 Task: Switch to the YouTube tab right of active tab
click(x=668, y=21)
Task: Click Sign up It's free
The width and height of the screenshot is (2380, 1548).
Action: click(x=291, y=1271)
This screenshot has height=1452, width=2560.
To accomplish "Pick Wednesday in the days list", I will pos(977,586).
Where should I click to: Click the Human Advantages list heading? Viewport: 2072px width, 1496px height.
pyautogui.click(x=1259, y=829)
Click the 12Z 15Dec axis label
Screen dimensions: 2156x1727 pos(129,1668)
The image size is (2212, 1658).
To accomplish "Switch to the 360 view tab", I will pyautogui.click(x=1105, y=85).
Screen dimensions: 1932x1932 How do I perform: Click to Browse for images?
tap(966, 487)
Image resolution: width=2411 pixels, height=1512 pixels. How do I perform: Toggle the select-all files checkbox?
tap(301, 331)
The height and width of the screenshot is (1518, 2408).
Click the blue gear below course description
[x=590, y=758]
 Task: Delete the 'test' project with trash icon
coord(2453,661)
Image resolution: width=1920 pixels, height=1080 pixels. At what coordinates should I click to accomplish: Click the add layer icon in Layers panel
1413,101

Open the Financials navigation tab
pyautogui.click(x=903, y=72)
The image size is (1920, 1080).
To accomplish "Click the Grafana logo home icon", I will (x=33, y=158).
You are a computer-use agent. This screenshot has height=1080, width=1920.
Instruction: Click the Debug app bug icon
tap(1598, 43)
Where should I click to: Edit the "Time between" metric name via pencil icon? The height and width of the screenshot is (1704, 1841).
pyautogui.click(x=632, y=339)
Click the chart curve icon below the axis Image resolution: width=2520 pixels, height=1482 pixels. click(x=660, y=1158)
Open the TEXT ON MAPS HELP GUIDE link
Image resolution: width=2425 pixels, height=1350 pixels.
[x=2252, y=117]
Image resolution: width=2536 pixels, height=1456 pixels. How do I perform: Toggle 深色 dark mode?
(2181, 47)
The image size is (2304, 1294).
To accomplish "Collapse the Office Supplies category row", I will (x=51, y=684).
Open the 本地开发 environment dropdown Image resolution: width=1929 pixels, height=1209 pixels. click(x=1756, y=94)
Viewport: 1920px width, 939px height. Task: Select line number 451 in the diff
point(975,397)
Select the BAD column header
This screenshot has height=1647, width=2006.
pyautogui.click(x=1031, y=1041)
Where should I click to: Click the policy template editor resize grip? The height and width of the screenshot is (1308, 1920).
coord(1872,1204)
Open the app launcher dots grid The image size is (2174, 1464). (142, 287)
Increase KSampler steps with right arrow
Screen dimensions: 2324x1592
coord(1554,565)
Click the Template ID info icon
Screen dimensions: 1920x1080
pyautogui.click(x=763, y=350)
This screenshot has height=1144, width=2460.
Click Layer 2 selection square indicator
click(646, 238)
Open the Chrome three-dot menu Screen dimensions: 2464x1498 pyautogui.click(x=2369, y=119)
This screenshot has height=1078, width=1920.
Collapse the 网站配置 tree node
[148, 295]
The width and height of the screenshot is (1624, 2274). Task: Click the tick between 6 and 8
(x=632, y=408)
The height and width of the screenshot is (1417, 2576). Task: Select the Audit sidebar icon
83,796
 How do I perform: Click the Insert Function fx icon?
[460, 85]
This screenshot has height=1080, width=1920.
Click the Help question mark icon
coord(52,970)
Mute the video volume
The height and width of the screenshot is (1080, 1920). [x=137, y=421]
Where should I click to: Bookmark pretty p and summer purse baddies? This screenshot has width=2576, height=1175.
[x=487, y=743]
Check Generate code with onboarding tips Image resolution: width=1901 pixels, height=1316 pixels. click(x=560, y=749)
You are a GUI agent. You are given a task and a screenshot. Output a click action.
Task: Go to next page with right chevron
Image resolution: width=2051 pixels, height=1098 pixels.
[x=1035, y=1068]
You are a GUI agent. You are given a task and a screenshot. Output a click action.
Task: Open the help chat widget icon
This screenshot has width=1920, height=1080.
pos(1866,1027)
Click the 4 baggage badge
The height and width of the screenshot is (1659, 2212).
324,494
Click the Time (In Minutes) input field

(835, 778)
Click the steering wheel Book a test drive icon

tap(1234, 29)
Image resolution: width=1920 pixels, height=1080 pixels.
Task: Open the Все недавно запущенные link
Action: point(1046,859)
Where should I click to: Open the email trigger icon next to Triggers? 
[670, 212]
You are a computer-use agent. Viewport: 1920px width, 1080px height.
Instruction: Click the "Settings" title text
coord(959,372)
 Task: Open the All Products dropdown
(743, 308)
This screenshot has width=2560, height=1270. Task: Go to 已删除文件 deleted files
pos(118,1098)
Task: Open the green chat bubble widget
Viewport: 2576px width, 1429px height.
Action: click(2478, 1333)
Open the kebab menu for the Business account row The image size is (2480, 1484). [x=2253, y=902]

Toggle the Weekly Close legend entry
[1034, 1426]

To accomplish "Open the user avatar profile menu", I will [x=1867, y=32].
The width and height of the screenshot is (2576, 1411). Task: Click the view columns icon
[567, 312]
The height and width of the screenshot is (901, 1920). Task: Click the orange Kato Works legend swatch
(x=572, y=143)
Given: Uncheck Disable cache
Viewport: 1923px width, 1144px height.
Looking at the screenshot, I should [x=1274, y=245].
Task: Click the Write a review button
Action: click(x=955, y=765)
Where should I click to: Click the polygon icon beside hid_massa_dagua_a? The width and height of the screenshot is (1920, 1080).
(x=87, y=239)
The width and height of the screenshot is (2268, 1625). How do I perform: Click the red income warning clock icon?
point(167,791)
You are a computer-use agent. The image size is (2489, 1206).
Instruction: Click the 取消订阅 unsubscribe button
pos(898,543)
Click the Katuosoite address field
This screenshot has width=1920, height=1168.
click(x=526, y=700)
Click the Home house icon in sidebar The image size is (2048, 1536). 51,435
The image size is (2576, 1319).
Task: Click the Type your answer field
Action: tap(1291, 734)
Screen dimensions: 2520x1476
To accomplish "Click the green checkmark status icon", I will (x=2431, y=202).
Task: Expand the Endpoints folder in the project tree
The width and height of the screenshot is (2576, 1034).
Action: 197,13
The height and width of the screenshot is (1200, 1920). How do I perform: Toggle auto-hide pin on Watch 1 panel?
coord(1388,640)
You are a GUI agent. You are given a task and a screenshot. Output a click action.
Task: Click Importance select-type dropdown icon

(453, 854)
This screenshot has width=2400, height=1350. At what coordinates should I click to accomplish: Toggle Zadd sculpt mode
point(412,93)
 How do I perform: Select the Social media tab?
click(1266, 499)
====
An exact copy of the listing is the goal. Transcribe it in full.

*EXERCISE RESULT*
 Task: Switch to the YouTube tab right of active tab
click(x=668, y=21)
Task: Click Sign up It's free
The width and height of the screenshot is (2380, 1548).
Action: click(x=291, y=1271)
This screenshot has height=1452, width=2560.
To accomplish "Pick Wednesday in the days list", I will pos(977,586).
Where should I click to: Click the Human Advantages list heading? Viewport: 2072px width, 1496px height.
pyautogui.click(x=1259, y=829)
Click the 12Z 15Dec axis label
Screen dimensions: 2156x1727 pos(129,1668)
The image size is (2212, 1658).
To accomplish "Switch to the 360 view tab", I will pyautogui.click(x=1105, y=85).
Screen dimensions: 1932x1932 How do I perform: Click to Browse for images?
tap(966, 487)
Image resolution: width=2411 pixels, height=1512 pixels. How do I perform: Toggle the select-all files checkbox?
tap(301, 331)
The height and width of the screenshot is (1518, 2408).
Click the blue gear below course description
[x=590, y=758]
 Task: Delete the 'test' project with trash icon
coord(2453,661)
Image resolution: width=1920 pixels, height=1080 pixels. At what coordinates should I click to accomplish: Click the add layer icon in Layers panel
1413,101

Open the Financials navigation tab
pyautogui.click(x=903, y=72)
The image size is (1920, 1080).
To accomplish "Click the Grafana logo home icon", I will (x=33, y=158).
You are a computer-use agent. This screenshot has height=1080, width=1920.
Instruction: Click the Debug app bug icon
tap(1598, 43)
Where should I click to: Edit the "Time between" metric name via pencil icon? The height and width of the screenshot is (1704, 1841).
pyautogui.click(x=632, y=339)
Click the chart curve icon below the axis Image resolution: width=2520 pixels, height=1482 pixels. click(x=660, y=1158)
Open the TEXT ON MAPS HELP GUIDE link
Image resolution: width=2425 pixels, height=1350 pixels.
[x=2252, y=117]
Image resolution: width=2536 pixels, height=1456 pixels. How do I perform: Toggle 深色 dark mode?
(2181, 47)
The image size is (2304, 1294).
To accomplish "Collapse the Office Supplies category row", I will (x=51, y=684).
Open the 本地开发 environment dropdown Image resolution: width=1929 pixels, height=1209 pixels. click(x=1756, y=94)
Viewport: 1920px width, 939px height. Task: Select line number 451 in the diff
point(975,397)
Select the BAD column header
This screenshot has height=1647, width=2006.
pyautogui.click(x=1031, y=1041)
Where should I click to: Click the policy template editor resize grip? The height and width of the screenshot is (1308, 1920).
coord(1872,1204)
Open the app launcher dots grid The image size is (2174, 1464). (142, 287)
Increase KSampler steps with right arrow
Screen dimensions: 2324x1592
coord(1554,565)
Click the Template ID info icon
Screen dimensions: 1920x1080
pyautogui.click(x=763, y=350)
This screenshot has height=1144, width=2460.
Click Layer 2 selection square indicator
click(646, 238)
Open the Chrome three-dot menu Screen dimensions: 2464x1498 pyautogui.click(x=2369, y=119)
This screenshot has height=1078, width=1920.
Collapse the 网站配置 tree node
[148, 295]
The width and height of the screenshot is (1624, 2274). Task: Click the tick between 6 and 8
(x=632, y=408)
The height and width of the screenshot is (1417, 2576). Task: Select the Audit sidebar icon
83,796
 How do I perform: Click the Insert Function fx icon?
[460, 85]
This screenshot has height=1080, width=1920.
Click the Help question mark icon
coord(52,970)
Mute the video volume
The height and width of the screenshot is (1080, 1920). [x=137, y=421]
Where should I click to: Bookmark pretty p and summer purse baddies? This screenshot has width=2576, height=1175.
[x=487, y=743]
Check Generate code with onboarding tips Image resolution: width=1901 pixels, height=1316 pixels. click(x=560, y=749)
You are a GUI agent. You are given a task and a screenshot. Output a click action.
Task: Go to next page with right chevron
Image resolution: width=2051 pixels, height=1098 pixels.
[x=1035, y=1068]
You are a GUI agent. You are given a task and a screenshot. Output a click action.
Task: Open the help chat widget icon
This screenshot has width=1920, height=1080.
pos(1866,1027)
Click the 4 baggage badge
The height and width of the screenshot is (1659, 2212).
324,494
Click the Time (In Minutes) input field

(835, 778)
Click the steering wheel Book a test drive icon

tap(1234, 29)
Image resolution: width=1920 pixels, height=1080 pixels.
Task: Open the Все недавно запущенные link
Action: point(1046,859)
Where should I click to: Open the email trigger icon next to Triggers? 
[670, 212]
You are a computer-use agent. Viewport: 1920px width, 1080px height.
Instruction: Click the "Settings" title text
coord(959,372)
 Task: Open the All Products dropdown
(743, 308)
This screenshot has width=2560, height=1270. Task: Go to 已删除文件 deleted files
pos(118,1098)
Task: Open the green chat bubble widget
Viewport: 2576px width, 1429px height.
Action: click(2478, 1333)
Open the kebab menu for the Business account row The image size is (2480, 1484). [x=2253, y=902]

Toggle the Weekly Close legend entry
[1034, 1426]

To accomplish "Open the user avatar profile menu", I will [x=1867, y=32].
The width and height of the screenshot is (2576, 1411). Task: Click the view columns icon
[567, 312]
The height and width of the screenshot is (901, 1920). Task: Click the orange Kato Works legend swatch
(x=572, y=143)
Given: Uncheck Disable cache
Viewport: 1923px width, 1144px height.
Looking at the screenshot, I should [x=1274, y=245].
Task: Click the Write a review button
Action: click(x=955, y=765)
Where should I click to: Click the polygon icon beside hid_massa_dagua_a? The width and height of the screenshot is (1920, 1080).
(x=87, y=239)
The width and height of the screenshot is (2268, 1625). How do I perform: Click the red income warning clock icon?
point(167,791)
You are a computer-use agent. The image size is (2489, 1206).
Instruction: Click the 取消订阅 unsubscribe button
pos(898,543)
Click the Katuosoite address field
This screenshot has width=1920, height=1168.
click(x=526, y=700)
Click the Home house icon in sidebar The image size is (2048, 1536). 51,435
The image size is (2576, 1319).
Task: Click the Type your answer field
Action: tap(1291, 734)
Screen dimensions: 2520x1476
To accomplish "Click the green checkmark status icon", I will (x=2431, y=202).
Task: Expand the Endpoints folder in the project tree
The width and height of the screenshot is (2576, 1034).
Action: 197,13
The height and width of the screenshot is (1200, 1920). How do I perform: Toggle auto-hide pin on Watch 1 panel?
coord(1388,640)
You are a GUI agent. You are given a task and a screenshot. Output a click action.
Task: Click Importance select-type dropdown icon

(453, 854)
This screenshot has width=2400, height=1350. At what coordinates should I click to accomplish: Toggle Zadd sculpt mode
point(412,93)
 How do I perform: Select the Social media tab?
click(1266, 499)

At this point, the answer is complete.